Verilen metin

Söylemleri ve eylemleri başka olanların başvuracakları ve sığınacakları ilk uygulama ‘hesap lütfen diyenleri görmezlikten, duymazlıktan gelmektir’ diye öncelikle yazımın girişinde bir notu buraya bırakmış olayım.
Yönettikleri kurum ve kuruluş ne olursa olsun sorumluluk hissettikleri kişilere ve üyelerine karşı hesap vermeleri gerekenler maalesef diyorum başlarını kuma gömüyorlar. Yaptıkları harcamaları ‘ben yaptım’ diyerek doğru kabul ediyorlar. Yanlışı ise hiç ama hiç kabul etmiyorlar.

Görev 1
Girdilerde "You are a computer-use agent. This" ifadesini içeren satırla başlayıp "pyautogui.click(x=397, y=324)" ifadesini içeren satırla biten bölümü yeniden yaz. Bu bölümde "security charge" yerine "service fee" koy, geri kalan her şeyi olduğu gibi bırak.
Metin ile girdiler birbirinden ayrı şeylerdir.

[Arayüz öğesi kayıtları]
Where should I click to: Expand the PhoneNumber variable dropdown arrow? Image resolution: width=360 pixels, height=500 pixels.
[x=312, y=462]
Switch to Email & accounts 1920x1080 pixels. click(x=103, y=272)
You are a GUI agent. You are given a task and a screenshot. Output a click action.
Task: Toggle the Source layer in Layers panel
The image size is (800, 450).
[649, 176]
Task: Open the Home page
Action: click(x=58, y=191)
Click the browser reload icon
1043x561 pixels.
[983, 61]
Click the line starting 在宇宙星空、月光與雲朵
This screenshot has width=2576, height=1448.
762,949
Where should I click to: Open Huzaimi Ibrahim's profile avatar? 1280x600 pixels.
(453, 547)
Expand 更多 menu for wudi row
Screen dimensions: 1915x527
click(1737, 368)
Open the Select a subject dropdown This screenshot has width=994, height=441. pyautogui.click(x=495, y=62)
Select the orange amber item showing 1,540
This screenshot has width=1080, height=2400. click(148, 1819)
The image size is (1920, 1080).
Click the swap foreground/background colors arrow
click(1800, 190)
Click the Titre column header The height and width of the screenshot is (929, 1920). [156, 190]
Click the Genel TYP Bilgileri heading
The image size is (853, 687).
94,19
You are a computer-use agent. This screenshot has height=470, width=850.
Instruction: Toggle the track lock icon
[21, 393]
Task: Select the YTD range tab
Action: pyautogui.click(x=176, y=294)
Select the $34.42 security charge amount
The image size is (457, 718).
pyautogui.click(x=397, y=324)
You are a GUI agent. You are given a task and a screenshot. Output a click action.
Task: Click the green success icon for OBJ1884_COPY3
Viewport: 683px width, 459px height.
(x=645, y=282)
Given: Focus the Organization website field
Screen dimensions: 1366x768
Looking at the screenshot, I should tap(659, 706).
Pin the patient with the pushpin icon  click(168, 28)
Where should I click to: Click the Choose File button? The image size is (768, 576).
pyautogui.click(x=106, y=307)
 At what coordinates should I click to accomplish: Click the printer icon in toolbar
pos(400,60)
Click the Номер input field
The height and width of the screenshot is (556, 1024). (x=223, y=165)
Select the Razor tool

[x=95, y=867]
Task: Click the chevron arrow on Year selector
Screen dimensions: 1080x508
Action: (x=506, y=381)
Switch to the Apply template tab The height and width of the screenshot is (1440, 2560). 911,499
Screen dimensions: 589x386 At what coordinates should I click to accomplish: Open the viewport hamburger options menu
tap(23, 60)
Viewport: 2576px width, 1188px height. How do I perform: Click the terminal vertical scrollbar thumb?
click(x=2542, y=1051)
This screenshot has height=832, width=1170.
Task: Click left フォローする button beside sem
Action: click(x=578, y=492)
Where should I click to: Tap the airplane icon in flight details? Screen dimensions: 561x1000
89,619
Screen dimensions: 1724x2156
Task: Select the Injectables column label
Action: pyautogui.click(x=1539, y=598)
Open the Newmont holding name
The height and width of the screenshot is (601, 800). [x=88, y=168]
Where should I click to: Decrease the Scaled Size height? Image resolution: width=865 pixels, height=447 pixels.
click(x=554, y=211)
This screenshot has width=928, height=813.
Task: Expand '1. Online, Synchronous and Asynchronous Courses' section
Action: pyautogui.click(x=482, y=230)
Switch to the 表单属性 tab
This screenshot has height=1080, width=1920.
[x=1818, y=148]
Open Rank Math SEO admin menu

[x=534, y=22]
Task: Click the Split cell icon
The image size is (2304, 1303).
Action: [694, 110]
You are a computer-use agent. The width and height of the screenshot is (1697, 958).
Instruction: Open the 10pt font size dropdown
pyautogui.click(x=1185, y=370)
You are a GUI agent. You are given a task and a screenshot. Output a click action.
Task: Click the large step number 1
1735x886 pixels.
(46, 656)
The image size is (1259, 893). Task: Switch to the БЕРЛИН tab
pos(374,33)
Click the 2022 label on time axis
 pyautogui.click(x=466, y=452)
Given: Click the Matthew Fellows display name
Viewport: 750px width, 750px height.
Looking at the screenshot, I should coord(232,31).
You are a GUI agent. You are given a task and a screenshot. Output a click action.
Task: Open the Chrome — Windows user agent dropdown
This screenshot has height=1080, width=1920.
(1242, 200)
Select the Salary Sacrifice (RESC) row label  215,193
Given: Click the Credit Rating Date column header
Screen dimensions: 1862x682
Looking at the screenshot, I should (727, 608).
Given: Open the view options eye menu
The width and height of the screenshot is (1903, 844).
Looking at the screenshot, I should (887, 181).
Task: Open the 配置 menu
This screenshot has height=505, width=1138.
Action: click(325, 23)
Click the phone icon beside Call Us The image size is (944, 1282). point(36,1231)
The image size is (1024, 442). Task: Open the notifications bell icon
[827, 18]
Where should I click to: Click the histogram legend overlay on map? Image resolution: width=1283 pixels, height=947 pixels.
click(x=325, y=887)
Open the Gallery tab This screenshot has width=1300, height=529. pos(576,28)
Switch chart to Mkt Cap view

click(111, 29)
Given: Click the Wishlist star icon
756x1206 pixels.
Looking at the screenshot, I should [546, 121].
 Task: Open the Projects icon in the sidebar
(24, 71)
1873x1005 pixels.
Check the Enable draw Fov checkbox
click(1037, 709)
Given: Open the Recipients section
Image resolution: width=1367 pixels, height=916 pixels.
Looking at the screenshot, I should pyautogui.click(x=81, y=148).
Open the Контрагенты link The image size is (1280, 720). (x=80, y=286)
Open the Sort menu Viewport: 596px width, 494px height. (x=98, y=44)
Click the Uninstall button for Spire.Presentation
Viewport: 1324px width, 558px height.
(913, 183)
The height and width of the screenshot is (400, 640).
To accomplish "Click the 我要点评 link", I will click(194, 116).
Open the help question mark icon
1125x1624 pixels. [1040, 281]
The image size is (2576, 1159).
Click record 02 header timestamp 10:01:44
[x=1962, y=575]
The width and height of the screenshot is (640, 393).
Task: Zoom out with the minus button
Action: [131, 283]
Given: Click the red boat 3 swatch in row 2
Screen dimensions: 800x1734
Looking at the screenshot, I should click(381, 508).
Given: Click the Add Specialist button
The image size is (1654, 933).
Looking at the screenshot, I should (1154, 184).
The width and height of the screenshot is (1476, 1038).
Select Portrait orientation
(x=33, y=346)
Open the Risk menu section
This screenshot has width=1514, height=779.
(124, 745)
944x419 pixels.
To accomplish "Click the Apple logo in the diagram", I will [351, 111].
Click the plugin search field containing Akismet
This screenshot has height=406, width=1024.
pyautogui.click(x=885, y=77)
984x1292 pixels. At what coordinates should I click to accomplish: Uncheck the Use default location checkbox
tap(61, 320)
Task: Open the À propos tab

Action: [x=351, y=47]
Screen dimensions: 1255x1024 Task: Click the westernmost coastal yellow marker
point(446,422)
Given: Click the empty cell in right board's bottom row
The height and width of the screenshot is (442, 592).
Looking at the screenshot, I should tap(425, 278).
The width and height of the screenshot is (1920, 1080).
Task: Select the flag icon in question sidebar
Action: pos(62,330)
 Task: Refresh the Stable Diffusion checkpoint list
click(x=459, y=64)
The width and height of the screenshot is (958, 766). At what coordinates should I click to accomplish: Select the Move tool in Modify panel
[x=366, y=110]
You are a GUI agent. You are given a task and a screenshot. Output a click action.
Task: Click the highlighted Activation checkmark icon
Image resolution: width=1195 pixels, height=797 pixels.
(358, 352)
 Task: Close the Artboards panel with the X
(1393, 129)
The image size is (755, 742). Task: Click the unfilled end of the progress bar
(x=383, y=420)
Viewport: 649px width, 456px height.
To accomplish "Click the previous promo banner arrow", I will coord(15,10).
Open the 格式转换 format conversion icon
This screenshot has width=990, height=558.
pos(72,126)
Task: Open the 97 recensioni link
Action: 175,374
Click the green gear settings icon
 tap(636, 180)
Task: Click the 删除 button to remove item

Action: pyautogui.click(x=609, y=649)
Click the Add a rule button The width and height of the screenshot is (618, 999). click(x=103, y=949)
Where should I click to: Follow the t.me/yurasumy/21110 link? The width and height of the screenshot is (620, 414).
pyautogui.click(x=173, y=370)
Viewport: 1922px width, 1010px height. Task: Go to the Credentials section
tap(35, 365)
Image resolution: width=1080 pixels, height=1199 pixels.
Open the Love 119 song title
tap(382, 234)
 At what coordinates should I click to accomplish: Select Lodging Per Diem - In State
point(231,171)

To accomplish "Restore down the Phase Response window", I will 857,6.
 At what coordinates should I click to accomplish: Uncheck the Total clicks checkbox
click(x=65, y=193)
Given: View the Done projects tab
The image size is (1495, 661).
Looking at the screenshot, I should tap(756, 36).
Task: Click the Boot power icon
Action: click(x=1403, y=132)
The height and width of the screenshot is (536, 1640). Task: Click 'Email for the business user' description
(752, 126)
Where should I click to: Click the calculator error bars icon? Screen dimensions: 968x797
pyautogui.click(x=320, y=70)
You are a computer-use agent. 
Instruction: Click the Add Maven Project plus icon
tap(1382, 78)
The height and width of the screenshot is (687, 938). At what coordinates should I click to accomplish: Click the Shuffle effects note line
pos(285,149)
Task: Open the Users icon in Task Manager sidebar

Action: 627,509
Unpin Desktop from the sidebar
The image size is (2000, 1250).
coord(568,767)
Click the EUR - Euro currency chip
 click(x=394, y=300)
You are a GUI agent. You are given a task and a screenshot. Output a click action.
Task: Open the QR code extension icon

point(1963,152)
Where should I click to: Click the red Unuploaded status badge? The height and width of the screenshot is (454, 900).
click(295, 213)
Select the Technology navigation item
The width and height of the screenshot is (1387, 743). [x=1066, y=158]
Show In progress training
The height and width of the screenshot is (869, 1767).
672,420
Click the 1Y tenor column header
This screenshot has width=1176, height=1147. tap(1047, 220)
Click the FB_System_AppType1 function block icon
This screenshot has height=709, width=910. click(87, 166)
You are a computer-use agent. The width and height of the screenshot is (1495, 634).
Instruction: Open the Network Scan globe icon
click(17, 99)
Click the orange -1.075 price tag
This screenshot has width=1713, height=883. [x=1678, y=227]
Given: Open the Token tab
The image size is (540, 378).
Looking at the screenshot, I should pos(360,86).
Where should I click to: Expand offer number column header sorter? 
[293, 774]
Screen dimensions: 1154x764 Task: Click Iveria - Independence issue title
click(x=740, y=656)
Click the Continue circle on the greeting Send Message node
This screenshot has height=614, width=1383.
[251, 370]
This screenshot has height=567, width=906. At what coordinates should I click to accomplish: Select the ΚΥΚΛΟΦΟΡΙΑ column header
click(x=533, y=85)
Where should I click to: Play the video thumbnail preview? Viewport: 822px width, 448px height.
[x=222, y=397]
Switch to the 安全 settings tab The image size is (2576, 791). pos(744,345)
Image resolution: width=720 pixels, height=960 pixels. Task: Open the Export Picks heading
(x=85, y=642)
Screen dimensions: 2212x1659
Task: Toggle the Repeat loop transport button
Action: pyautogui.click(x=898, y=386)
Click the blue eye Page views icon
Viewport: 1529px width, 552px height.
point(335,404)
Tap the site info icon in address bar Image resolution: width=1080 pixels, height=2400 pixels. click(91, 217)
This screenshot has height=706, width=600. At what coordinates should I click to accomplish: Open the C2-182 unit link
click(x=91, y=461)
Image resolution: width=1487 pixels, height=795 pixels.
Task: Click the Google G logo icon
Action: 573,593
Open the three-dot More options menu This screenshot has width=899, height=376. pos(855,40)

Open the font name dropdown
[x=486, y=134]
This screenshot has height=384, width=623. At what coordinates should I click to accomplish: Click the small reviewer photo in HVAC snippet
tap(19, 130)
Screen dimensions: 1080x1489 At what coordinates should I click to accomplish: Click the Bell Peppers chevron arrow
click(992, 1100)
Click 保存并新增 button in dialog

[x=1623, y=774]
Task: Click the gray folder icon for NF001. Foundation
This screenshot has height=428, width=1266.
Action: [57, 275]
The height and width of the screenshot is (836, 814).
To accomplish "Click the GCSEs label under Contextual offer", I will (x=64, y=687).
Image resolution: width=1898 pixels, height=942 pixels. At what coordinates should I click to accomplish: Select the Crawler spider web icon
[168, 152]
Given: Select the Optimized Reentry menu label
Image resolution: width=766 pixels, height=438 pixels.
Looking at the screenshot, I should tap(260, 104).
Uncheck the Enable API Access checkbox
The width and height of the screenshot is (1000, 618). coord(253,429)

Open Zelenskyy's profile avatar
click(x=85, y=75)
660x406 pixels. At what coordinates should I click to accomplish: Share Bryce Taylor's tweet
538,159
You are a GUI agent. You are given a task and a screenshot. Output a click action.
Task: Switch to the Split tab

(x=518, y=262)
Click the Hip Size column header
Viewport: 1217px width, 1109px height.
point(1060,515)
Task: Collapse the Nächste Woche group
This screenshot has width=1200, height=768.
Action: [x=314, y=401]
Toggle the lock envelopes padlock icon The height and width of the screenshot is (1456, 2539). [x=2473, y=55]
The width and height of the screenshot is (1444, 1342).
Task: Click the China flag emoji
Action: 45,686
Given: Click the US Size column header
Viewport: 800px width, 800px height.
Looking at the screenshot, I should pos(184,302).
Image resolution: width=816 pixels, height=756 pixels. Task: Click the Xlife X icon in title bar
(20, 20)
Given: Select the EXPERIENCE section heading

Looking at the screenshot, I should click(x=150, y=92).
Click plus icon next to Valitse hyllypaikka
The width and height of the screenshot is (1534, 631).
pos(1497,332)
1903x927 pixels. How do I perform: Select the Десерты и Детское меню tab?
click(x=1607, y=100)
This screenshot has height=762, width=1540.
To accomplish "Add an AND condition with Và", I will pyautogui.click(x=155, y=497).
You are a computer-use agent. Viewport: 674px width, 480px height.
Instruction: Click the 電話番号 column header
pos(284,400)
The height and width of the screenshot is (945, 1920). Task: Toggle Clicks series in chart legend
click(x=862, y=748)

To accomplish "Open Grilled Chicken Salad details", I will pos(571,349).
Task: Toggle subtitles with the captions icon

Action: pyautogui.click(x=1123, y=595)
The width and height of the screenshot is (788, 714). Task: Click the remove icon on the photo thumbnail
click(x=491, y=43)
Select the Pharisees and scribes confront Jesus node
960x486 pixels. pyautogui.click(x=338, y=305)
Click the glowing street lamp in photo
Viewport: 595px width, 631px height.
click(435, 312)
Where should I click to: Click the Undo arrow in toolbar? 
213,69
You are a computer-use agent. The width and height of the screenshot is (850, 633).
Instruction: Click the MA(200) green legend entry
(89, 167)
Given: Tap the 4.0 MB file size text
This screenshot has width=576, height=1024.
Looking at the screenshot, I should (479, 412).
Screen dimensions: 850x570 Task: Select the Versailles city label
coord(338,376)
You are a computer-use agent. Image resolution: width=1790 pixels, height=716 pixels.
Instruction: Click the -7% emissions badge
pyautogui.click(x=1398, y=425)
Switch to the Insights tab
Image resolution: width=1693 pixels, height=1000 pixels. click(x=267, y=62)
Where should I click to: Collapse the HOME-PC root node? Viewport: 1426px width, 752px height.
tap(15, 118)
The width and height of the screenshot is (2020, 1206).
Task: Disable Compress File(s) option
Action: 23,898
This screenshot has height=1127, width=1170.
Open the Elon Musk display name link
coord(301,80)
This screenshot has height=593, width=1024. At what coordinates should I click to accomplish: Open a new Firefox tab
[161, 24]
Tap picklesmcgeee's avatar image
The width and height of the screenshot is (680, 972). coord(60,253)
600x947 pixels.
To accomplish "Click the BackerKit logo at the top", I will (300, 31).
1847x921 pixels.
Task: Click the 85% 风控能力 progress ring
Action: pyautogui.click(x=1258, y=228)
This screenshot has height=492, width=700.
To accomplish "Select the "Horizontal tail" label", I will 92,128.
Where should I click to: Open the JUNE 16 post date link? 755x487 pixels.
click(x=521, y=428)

Görev 2
Hesap verme üzerine yazılmış metinden, "Söylemleri ve eylemleri" sözcüklerini içeren yerle başlayıp "hiç kabul etmiyorlar." sözcükleriyle biten kısmı hiç değiştirmeden kopyala.

Doğru çıktı 1
You are a computer-use agent. This screenshot has height=470, width=850.
Instruction: Toggle the track lock icon
[21, 393]
Task: Select the YTD range tab
Action: pyautogui.click(x=176, y=294)
Select the $34.42 service fee amount
The image size is (457, 718).
pyautogui.click(x=397, y=324)

Doğru çıktı 2
Söylemleri ve eylemleri başka olanların başvuracakları ve sığınacakları ilk uygulama ‘hesap lütfen diyenleri görmezlikten, duymazlıktan gelmektir’ diye öncelikle yazımın girişinde bir notu buraya bırakmış olayım.
Yönettikleri kurum ve kuruluş ne olursa olsun sorumluluk hissettikleri kişilere ve üyelerine karşı hesap vermeleri gerekenler maalesef diyorum başlarını kuma gömüyorlar. Yaptıkları harcamaları ‘ben yaptım’ diyerek doğru kabul ediyorlar. Yanlışı ise hiç ama hiç kabul etmiyorlar.